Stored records
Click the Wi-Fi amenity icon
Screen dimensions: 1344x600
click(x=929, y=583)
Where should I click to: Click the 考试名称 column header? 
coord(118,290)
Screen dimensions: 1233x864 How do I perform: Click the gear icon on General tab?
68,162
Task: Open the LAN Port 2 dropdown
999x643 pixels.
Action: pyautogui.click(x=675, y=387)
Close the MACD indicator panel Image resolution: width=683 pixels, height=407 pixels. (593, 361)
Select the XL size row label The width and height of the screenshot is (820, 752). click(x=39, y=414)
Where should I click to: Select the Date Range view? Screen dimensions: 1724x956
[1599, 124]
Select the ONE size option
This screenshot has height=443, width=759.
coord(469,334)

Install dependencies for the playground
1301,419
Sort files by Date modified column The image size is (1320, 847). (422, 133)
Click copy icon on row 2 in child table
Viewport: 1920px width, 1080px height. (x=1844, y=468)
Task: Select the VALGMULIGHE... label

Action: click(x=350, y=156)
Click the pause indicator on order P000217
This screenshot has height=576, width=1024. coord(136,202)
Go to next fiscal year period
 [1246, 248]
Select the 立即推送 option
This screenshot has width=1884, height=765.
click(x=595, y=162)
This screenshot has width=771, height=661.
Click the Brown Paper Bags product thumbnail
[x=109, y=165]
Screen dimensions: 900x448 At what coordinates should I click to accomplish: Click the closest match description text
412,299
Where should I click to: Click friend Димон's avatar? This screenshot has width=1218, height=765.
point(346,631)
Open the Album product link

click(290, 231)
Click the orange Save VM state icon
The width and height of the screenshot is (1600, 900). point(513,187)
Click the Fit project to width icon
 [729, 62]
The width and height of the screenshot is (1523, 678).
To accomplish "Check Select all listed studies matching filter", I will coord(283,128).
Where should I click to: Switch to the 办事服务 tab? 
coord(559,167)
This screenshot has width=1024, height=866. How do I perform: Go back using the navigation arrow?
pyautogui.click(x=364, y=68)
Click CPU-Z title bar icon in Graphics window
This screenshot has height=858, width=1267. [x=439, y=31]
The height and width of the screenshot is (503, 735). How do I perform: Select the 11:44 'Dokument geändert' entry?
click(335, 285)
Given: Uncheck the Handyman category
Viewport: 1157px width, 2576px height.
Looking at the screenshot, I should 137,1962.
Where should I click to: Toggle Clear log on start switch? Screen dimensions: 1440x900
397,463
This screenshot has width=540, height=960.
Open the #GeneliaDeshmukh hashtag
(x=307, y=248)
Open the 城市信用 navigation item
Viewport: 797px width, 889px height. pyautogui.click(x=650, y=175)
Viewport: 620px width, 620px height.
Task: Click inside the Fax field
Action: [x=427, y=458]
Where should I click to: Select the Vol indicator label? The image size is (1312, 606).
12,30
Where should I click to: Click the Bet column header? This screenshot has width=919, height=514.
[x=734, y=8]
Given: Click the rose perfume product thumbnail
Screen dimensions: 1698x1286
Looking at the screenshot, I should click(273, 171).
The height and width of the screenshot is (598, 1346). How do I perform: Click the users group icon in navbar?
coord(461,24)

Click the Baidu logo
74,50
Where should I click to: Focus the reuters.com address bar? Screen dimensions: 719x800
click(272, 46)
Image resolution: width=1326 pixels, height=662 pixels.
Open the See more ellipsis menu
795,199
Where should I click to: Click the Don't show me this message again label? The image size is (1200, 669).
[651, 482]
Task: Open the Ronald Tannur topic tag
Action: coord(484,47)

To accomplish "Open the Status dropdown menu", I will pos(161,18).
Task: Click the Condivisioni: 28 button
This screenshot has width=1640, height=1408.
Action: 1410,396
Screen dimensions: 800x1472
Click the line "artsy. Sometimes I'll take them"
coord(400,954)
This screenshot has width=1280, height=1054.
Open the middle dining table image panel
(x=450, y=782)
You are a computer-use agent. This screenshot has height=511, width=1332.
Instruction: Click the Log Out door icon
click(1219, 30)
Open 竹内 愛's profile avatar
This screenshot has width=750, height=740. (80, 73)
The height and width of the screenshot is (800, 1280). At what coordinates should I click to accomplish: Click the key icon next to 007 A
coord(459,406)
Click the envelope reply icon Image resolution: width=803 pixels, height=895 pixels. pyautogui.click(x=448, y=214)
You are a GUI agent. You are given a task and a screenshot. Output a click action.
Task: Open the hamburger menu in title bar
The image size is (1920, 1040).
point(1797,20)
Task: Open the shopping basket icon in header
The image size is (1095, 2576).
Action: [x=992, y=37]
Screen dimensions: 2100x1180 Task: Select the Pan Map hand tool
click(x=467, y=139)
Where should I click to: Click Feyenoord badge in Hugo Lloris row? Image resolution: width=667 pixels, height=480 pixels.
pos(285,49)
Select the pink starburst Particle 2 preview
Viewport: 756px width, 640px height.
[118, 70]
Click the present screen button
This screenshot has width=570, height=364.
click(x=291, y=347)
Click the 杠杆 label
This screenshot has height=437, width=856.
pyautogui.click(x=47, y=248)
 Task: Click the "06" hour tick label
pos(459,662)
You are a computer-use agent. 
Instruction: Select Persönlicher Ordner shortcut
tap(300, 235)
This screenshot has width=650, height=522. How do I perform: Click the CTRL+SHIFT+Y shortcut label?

### WORK TO BE COMPLETED
A verbatim repeat of all the entries above is the required answer.

### EXERCISE OUTPUT
Click the Wi-Fi amenity icon
Screen dimensions: 1344x600
click(x=929, y=583)
Where should I click to: Click the 考试名称 column header? 
coord(118,290)
Screen dimensions: 1233x864 How do I perform: Click the gear icon on General tab?
68,162
Task: Open the LAN Port 2 dropdown
999x643 pixels.
Action: pyautogui.click(x=675, y=387)
Close the MACD indicator panel Image resolution: width=683 pixels, height=407 pixels. (593, 361)
Select the XL size row label The width and height of the screenshot is (820, 752). click(x=39, y=414)
Where should I click to: Select the Date Range view? Screen dimensions: 1724x956
[1599, 124]
Select the ONE size option
This screenshot has height=443, width=759.
coord(469,334)

Install dependencies for the playground
1301,419
Sort files by Date modified column The image size is (1320, 847). (422, 133)
Click copy icon on row 2 in child table
Viewport: 1920px width, 1080px height. (x=1844, y=468)
Task: Select the VALGMULIGHE... label

Action: click(x=350, y=156)
Click the pause indicator on order P000217
This screenshot has height=576, width=1024. coord(136,202)
Go to next fiscal year period
 [1246, 248]
Select the 立即推送 option
This screenshot has width=1884, height=765.
click(x=595, y=162)
This screenshot has width=771, height=661.
Click the Brown Paper Bags product thumbnail
[x=109, y=165]
Screen dimensions: 900x448 At what coordinates should I click to accomplish: Click the closest match description text
412,299
Where should I click to: Click friend Димон's avatar? This screenshot has width=1218, height=765.
point(346,631)
Open the Album product link

click(290, 231)
Click the orange Save VM state icon
The width and height of the screenshot is (1600, 900). point(513,187)
Click the Fit project to width icon
 [729, 62]
The width and height of the screenshot is (1523, 678).
To accomplish "Check Select all listed studies matching filter", I will coord(283,128).
Where should I click to: Switch to the 办事服务 tab? 
coord(559,167)
This screenshot has width=1024, height=866. How do I perform: Go back using the navigation arrow?
pyautogui.click(x=364, y=68)
Click CPU-Z title bar icon in Graphics window
This screenshot has height=858, width=1267. [x=439, y=31]
The height and width of the screenshot is (503, 735). How do I perform: Select the 11:44 'Dokument geändert' entry?
click(335, 285)
Given: Uncheck the Handyman category
Viewport: 1157px width, 2576px height.
Looking at the screenshot, I should 137,1962.
Where should I click to: Toggle Clear log on start switch? Screen dimensions: 1440x900
397,463
This screenshot has width=540, height=960.
Open the #GeneliaDeshmukh hashtag
(x=307, y=248)
Open the 城市信用 navigation item
Viewport: 797px width, 889px height. pyautogui.click(x=650, y=175)
Viewport: 620px width, 620px height.
Task: Click inside the Fax field
Action: [x=427, y=458]
Where should I click to: Select the Vol indicator label? The image size is (1312, 606).
12,30
Where should I click to: Click the Bet column header? This screenshot has width=919, height=514.
[x=734, y=8]
Given: Click the rose perfume product thumbnail
Screen dimensions: 1698x1286
Looking at the screenshot, I should click(273, 171).
The height and width of the screenshot is (598, 1346). How do I perform: Click the users group icon in navbar?
coord(461,24)

Click the Baidu logo
74,50
Where should I click to: Focus the reuters.com address bar? Screen dimensions: 719x800
click(272, 46)
Image resolution: width=1326 pixels, height=662 pixels.
Open the See more ellipsis menu
795,199
Where should I click to: Click the Don't show me this message again label? The image size is (1200, 669).
[651, 482]
Task: Open the Ronald Tannur topic tag
Action: coord(484,47)

To accomplish "Open the Status dropdown menu", I will pos(161,18).
Task: Click the Condivisioni: 28 button
This screenshot has width=1640, height=1408.
Action: 1410,396
Screen dimensions: 800x1472
Click the line "artsy. Sometimes I'll take them"
coord(400,954)
This screenshot has width=1280, height=1054.
Open the middle dining table image panel
(x=450, y=782)
You are a computer-use agent. This screenshot has height=511, width=1332.
Instruction: Click the Log Out door icon
click(1219, 30)
Open 竹内 愛's profile avatar
This screenshot has width=750, height=740. (80, 73)
The height and width of the screenshot is (800, 1280). At what coordinates should I click to accomplish: Click the key icon next to 007 A
coord(459,406)
Click the envelope reply icon Image resolution: width=803 pixels, height=895 pixels. pyautogui.click(x=448, y=214)
You are a GUI agent. You are given a task and a screenshot. Output a click action.
Task: Open the hamburger menu in title bar
The image size is (1920, 1040).
point(1797,20)
Task: Open the shopping basket icon in header
The image size is (1095, 2576).
Action: [x=992, y=37]
Screen dimensions: 2100x1180 Task: Select the Pan Map hand tool
click(x=467, y=139)
Where should I click to: Click Feyenoord badge in Hugo Lloris row? Image resolution: width=667 pixels, height=480 pixels.
pos(285,49)
Select the pink starburst Particle 2 preview
Viewport: 756px width, 640px height.
[118, 70]
Click the present screen button
This screenshot has width=570, height=364.
click(x=291, y=347)
Click the 杠杆 label
This screenshot has height=437, width=856.
pyautogui.click(x=47, y=248)
 Task: Click the "06" hour tick label
pos(459,662)
You are a computer-use agent. 
Instruction: Select Persönlicher Ordner shortcut
tap(300, 235)
This screenshot has width=650, height=522. How do I perform: Click the CTRL+SHIFT+Y shortcut label?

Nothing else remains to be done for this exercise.